WHAT IS NEEDED:
The output should be every line below that includes the word "green".

RECORDS FOR THE TASK:
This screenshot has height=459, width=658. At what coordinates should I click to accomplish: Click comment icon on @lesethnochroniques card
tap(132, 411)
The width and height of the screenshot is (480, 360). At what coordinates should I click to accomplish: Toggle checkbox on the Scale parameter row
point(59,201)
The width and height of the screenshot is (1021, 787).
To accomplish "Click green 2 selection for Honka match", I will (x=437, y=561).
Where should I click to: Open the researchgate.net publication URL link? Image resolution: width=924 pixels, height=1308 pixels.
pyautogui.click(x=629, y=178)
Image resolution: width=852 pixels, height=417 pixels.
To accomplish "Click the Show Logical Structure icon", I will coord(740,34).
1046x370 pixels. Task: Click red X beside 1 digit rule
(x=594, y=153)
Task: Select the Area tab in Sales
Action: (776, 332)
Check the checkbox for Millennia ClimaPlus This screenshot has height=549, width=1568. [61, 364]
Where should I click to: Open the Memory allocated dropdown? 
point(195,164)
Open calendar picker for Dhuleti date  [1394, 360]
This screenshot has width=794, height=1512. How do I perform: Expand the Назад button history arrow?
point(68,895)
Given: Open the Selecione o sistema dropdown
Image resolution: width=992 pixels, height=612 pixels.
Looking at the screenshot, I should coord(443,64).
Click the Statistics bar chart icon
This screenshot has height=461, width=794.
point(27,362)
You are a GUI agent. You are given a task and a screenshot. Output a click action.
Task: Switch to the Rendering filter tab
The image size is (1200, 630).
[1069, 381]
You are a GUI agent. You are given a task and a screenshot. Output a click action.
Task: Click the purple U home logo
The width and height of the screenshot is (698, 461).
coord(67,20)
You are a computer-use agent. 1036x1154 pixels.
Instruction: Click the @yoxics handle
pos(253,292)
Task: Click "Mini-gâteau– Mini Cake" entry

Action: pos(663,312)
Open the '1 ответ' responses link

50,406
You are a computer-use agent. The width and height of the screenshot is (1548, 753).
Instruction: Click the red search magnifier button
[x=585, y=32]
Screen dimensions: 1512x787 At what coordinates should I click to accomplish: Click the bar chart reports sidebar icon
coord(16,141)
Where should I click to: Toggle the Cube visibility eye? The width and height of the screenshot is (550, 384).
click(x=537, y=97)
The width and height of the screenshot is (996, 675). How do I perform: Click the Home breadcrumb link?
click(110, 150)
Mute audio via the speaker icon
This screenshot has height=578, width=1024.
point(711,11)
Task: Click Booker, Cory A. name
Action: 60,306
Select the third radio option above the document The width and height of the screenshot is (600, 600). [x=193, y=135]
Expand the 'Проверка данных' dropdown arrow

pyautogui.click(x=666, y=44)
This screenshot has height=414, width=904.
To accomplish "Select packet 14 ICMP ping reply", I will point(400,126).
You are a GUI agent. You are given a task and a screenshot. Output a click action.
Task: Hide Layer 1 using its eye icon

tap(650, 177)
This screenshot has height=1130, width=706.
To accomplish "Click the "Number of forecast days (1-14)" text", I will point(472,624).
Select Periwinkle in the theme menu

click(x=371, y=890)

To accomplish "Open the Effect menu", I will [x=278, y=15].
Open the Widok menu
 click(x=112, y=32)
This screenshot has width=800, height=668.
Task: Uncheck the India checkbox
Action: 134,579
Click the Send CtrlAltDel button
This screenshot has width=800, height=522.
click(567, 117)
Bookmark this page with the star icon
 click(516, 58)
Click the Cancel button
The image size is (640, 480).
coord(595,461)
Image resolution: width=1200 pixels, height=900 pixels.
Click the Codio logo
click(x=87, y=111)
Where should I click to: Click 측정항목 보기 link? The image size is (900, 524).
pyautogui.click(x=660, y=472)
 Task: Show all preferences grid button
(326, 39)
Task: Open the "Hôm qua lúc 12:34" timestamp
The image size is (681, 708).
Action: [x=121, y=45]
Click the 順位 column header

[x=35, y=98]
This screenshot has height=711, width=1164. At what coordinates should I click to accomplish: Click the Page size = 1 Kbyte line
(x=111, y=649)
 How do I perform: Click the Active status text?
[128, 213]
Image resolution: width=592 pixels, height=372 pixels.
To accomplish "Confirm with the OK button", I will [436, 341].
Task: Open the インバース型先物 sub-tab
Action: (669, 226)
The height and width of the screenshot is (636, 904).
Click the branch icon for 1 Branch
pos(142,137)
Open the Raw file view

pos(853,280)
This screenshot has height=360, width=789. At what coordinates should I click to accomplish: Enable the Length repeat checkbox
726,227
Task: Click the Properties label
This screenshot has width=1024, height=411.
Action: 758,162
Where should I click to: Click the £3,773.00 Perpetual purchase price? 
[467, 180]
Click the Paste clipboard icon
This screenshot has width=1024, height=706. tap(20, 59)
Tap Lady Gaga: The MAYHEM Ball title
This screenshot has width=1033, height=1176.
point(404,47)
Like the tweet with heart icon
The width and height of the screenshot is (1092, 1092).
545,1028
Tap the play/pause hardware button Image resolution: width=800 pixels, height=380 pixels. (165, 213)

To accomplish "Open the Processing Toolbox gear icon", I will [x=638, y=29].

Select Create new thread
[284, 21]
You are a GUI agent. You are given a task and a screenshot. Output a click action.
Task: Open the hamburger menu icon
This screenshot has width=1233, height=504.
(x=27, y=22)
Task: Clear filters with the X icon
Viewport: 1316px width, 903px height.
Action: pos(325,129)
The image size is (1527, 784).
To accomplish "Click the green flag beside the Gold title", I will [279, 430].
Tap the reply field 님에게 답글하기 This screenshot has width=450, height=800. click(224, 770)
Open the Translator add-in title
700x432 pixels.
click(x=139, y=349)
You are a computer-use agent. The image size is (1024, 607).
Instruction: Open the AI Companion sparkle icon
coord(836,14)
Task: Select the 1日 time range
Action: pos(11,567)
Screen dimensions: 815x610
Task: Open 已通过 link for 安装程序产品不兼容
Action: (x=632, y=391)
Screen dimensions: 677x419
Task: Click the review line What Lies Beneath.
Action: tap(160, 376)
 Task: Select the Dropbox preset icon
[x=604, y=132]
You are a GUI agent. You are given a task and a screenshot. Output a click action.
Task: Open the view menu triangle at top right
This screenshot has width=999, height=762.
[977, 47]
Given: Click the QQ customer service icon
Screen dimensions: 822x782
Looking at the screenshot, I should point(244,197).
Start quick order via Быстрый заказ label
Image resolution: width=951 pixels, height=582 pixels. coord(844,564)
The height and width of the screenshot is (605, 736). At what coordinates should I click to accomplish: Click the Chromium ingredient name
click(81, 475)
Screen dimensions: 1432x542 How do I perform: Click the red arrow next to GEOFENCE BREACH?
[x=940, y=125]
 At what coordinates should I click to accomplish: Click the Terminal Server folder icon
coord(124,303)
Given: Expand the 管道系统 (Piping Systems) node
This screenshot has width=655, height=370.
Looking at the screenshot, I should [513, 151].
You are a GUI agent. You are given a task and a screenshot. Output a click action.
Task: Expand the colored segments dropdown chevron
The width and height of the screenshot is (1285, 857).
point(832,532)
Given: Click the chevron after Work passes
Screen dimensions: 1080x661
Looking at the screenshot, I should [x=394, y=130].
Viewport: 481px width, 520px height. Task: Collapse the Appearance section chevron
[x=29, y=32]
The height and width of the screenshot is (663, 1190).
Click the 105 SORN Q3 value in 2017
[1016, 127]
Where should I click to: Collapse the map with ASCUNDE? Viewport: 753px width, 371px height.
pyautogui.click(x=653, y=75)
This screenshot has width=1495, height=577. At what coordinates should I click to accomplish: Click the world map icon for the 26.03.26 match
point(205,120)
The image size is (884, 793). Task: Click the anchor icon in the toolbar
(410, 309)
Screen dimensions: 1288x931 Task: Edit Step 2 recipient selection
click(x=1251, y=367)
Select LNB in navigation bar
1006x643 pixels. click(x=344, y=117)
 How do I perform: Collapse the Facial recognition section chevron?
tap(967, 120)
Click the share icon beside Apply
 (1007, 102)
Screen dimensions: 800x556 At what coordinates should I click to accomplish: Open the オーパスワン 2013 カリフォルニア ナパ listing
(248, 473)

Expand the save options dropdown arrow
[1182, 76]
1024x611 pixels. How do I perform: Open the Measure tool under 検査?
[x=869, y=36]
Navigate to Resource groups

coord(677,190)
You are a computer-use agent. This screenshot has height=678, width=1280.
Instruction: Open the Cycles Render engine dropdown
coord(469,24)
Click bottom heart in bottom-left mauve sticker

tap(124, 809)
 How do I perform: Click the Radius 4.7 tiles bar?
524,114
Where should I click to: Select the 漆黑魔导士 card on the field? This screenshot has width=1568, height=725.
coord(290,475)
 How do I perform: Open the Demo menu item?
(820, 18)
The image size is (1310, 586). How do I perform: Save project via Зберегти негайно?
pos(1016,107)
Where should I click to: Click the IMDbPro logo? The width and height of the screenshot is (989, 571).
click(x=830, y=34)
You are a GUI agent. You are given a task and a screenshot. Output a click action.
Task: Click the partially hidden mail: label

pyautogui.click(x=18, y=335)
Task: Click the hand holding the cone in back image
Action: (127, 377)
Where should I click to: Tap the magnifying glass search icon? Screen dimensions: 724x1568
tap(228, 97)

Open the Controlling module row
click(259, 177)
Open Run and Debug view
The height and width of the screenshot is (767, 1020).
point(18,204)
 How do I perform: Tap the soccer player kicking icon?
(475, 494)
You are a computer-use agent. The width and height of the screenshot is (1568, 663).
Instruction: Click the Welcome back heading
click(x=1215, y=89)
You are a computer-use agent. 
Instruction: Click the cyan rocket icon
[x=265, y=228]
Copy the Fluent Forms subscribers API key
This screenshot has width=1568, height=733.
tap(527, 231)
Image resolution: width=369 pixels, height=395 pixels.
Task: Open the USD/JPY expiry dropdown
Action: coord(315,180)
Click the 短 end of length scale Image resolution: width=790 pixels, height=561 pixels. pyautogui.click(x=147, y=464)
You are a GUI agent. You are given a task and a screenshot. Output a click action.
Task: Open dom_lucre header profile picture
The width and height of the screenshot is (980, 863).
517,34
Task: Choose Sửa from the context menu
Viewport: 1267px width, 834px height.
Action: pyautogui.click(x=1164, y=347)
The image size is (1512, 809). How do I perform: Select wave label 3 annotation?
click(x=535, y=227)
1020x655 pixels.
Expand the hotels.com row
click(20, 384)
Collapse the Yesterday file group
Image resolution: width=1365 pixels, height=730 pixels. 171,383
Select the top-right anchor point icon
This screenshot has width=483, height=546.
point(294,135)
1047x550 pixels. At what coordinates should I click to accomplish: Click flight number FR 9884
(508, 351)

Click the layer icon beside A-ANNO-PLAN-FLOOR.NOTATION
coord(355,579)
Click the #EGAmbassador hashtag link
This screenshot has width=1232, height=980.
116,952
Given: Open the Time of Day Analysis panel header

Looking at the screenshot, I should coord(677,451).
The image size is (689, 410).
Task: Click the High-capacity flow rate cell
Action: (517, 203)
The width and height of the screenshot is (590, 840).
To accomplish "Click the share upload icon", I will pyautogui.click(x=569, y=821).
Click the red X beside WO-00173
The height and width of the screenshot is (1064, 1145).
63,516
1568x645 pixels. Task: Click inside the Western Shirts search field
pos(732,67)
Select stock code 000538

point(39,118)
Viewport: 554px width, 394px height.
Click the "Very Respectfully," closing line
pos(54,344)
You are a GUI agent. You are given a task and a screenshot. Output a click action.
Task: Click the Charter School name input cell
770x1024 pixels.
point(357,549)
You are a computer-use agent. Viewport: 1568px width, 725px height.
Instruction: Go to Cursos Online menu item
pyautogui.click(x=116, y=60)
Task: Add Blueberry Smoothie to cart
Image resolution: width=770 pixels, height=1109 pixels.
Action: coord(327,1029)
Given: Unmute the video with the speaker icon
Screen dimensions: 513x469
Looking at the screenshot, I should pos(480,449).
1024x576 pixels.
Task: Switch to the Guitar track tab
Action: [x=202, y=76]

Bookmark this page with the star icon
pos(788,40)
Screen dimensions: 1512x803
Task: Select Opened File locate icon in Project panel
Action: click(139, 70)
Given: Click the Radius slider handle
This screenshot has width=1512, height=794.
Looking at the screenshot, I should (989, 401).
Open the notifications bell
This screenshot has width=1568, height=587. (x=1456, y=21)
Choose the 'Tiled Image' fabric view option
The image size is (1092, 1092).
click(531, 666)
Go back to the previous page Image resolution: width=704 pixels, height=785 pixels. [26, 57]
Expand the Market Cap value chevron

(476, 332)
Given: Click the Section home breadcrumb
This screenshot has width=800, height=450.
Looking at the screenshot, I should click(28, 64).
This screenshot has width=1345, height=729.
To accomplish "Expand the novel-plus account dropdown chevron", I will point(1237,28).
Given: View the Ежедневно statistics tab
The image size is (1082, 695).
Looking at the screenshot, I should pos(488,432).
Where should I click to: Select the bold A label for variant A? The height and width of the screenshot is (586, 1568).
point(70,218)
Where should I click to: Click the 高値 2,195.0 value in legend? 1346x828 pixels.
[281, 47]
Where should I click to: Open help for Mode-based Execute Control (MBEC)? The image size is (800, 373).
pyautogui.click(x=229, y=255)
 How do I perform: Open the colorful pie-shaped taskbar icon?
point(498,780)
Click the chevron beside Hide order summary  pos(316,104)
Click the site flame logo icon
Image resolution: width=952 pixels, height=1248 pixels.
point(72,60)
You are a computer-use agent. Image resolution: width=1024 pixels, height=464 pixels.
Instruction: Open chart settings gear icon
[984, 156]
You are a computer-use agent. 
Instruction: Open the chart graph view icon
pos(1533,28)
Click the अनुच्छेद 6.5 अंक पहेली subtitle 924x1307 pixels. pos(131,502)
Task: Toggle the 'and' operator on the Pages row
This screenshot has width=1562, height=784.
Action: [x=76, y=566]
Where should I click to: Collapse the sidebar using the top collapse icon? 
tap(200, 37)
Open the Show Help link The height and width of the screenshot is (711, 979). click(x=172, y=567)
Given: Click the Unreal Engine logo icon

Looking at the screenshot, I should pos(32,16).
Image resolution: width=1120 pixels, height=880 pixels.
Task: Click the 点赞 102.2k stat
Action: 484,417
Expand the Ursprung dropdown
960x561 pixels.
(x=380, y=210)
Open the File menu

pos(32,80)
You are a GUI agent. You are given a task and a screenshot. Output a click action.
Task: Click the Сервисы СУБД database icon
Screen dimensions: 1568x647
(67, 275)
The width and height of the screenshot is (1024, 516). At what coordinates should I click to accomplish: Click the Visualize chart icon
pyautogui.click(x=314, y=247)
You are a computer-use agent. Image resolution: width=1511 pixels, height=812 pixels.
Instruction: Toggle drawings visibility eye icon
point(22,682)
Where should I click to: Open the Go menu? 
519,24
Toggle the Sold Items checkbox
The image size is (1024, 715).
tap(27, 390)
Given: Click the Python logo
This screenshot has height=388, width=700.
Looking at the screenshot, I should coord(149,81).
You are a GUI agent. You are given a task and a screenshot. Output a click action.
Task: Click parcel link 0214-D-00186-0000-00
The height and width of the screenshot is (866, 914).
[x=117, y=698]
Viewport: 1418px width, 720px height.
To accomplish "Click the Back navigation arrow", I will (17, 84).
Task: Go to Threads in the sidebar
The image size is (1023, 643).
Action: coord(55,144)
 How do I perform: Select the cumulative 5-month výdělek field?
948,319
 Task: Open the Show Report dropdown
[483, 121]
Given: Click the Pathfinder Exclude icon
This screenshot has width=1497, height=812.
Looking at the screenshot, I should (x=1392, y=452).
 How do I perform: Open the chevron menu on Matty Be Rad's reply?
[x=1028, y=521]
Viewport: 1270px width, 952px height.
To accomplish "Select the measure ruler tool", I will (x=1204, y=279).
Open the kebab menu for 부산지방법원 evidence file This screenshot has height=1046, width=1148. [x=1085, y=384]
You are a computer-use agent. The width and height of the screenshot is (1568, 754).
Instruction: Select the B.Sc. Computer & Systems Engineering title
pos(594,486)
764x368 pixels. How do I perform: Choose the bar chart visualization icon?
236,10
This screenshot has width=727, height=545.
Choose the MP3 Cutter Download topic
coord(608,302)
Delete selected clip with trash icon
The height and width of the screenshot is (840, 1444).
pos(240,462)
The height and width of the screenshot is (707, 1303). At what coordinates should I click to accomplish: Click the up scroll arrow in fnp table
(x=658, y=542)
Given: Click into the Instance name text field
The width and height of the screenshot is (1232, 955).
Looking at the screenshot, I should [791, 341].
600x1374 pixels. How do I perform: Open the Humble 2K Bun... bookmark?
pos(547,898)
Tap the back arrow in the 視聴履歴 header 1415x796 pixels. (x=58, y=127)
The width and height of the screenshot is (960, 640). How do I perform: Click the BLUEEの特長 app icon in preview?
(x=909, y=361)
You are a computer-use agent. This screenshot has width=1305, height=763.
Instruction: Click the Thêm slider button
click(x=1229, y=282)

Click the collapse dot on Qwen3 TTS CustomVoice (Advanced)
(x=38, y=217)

TASK RESULT:
To accomplish "Click green 2 selection for Honka match", I will (x=437, y=561).
To accomplish "Click the green flag beside the Gold title", I will [279, 430].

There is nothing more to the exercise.